Now let's see how fast we can compute $A^{n-k-1}$. I suggest three different ideas (I assume that you want the answer modulo some prime $p$):
1) Matrix exponentiation: if we can multiply $k\times k$ matrices with coefficients in $\mathbb{Z}_p$ in time $O(k^\omega)$), you can use fast exponentiation to have a $O(k^\omega \log n)$ algorithm ($\omega =2.38$ nowadays). Actually, if you are fine with a $O(k^3 \log n)$ algorithm, this should be easy to code (with the naive matrix multiplication algorithm)
2) Polynomial interpolation: if you look at the coefficients of $(A^T)^n$, it looks like:
$$(A^T)^n=\begin{bmatrix}
P_1(n)&P_2(n)&\ldots&P_k(n)\\
0&P_!(n)&\ldots&P_{k-1}(n)\\
\vdots&\ddots&\ddots&\vdots\\
0&\ldots&0&P_1(n)
\end{bmatrix}$$
where $P_1, \ldots, P_k$ are polynomials with integer coefficients and $P_i$ is of degre $i-1$. They satisfy some kind of "generalized Pascal triangle relationship":
$$P_i(n)=1+\sum_{j=0}^{n-1}P_{i-1}(j)$$
So it's possible to compute $P_i(j)$ for $1\le i \le k$ and $0\le j\le k-1$ in $O(k^2)$. We can find coefficients of $P_i$ by doing a Newton interpolation in $O(k \log k)$, so this should give a $O(k^2 \log k)$ algorithm.

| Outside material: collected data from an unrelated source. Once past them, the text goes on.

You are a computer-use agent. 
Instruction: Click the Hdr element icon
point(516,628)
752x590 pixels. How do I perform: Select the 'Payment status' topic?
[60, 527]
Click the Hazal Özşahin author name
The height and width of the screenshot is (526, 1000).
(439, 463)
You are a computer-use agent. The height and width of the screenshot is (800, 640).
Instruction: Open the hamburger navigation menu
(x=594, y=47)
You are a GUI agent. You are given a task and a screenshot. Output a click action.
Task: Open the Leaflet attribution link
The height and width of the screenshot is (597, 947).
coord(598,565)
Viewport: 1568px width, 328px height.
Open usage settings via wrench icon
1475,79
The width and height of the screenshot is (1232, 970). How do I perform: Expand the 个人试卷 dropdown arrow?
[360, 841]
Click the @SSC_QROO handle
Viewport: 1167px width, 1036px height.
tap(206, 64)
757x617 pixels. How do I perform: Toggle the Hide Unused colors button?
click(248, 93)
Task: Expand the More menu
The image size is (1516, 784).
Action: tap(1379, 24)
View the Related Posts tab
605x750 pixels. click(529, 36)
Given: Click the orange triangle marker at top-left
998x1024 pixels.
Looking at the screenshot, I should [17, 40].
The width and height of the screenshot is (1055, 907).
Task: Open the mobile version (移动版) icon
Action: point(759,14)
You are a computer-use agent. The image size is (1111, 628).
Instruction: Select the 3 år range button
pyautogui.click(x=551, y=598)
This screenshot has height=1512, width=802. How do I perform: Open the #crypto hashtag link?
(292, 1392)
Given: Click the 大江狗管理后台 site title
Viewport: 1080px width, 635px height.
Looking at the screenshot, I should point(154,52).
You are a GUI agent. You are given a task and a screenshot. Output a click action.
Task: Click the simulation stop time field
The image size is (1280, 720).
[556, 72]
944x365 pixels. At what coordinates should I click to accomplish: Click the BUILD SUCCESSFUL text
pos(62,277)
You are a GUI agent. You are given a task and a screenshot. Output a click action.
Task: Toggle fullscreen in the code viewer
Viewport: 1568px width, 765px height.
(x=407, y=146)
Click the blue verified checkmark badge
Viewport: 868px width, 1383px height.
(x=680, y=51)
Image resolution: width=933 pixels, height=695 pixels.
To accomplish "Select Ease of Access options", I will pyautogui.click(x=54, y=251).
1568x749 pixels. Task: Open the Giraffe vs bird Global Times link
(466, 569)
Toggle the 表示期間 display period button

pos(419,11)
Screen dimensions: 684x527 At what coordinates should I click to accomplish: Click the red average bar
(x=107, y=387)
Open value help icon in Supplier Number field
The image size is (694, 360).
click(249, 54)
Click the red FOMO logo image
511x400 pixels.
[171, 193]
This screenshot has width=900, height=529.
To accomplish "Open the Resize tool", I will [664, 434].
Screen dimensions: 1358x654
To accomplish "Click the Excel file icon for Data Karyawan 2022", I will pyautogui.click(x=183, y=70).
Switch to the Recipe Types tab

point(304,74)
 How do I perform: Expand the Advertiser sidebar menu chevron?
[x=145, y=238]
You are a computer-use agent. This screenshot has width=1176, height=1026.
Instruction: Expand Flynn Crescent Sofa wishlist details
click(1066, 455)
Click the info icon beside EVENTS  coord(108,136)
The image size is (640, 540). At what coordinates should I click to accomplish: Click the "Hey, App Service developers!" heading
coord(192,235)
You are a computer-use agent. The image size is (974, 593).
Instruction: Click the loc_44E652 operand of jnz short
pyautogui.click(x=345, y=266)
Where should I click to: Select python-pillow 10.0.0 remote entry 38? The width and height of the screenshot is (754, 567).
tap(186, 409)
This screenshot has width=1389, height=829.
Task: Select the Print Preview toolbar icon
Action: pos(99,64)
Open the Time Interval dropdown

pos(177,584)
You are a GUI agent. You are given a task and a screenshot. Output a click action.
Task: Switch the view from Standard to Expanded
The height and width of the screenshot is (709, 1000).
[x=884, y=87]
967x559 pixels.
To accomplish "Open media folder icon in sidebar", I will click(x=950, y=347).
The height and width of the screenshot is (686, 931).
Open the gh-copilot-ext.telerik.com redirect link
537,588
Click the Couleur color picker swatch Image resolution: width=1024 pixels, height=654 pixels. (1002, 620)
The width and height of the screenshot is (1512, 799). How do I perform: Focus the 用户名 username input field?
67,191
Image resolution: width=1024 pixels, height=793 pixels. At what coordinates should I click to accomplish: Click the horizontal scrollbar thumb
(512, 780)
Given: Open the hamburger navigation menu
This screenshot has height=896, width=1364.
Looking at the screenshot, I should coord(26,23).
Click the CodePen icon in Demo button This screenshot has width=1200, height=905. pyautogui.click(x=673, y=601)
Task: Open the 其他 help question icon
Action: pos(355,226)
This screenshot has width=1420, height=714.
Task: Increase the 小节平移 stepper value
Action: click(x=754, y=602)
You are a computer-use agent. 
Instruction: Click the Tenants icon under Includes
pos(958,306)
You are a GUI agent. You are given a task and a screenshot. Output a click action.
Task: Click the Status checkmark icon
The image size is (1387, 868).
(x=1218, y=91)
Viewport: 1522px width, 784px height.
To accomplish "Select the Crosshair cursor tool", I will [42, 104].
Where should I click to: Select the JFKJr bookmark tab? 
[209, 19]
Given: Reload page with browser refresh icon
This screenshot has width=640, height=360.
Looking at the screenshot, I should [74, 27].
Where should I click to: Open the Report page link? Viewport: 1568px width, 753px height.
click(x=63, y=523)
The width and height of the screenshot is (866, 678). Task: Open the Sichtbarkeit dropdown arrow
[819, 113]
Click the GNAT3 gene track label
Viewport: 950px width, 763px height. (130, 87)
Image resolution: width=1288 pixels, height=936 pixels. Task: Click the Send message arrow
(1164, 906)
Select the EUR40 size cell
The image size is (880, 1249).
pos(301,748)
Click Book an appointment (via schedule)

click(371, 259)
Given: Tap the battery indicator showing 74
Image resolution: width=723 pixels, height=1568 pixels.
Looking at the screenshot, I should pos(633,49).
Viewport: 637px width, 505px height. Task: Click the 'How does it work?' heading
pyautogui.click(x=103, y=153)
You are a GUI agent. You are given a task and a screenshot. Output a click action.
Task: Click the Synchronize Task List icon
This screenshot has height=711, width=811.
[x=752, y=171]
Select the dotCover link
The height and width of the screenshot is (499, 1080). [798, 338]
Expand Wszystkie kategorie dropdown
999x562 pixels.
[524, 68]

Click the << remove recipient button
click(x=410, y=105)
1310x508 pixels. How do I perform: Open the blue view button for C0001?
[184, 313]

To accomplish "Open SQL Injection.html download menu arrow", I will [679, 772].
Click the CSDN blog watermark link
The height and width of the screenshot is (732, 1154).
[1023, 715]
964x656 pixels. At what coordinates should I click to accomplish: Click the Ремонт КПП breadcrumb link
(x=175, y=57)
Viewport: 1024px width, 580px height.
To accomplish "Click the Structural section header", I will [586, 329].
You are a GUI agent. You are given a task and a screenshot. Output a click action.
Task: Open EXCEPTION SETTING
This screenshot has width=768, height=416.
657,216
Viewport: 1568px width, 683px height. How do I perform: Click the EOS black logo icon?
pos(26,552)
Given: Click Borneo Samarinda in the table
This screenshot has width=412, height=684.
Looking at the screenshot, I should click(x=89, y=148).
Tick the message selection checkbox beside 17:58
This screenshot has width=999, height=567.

3) Find a closed form for $A^i$ with the help of some well-known combinatorial objects. As I said in the comments, the polynomials $P_1, \ldots, P_k$ are close to Faulhaber's polynomials which can be computed in linear time. This might require some heavy handmade computation. I think it should lead to a $O(k^2)$ algorithm.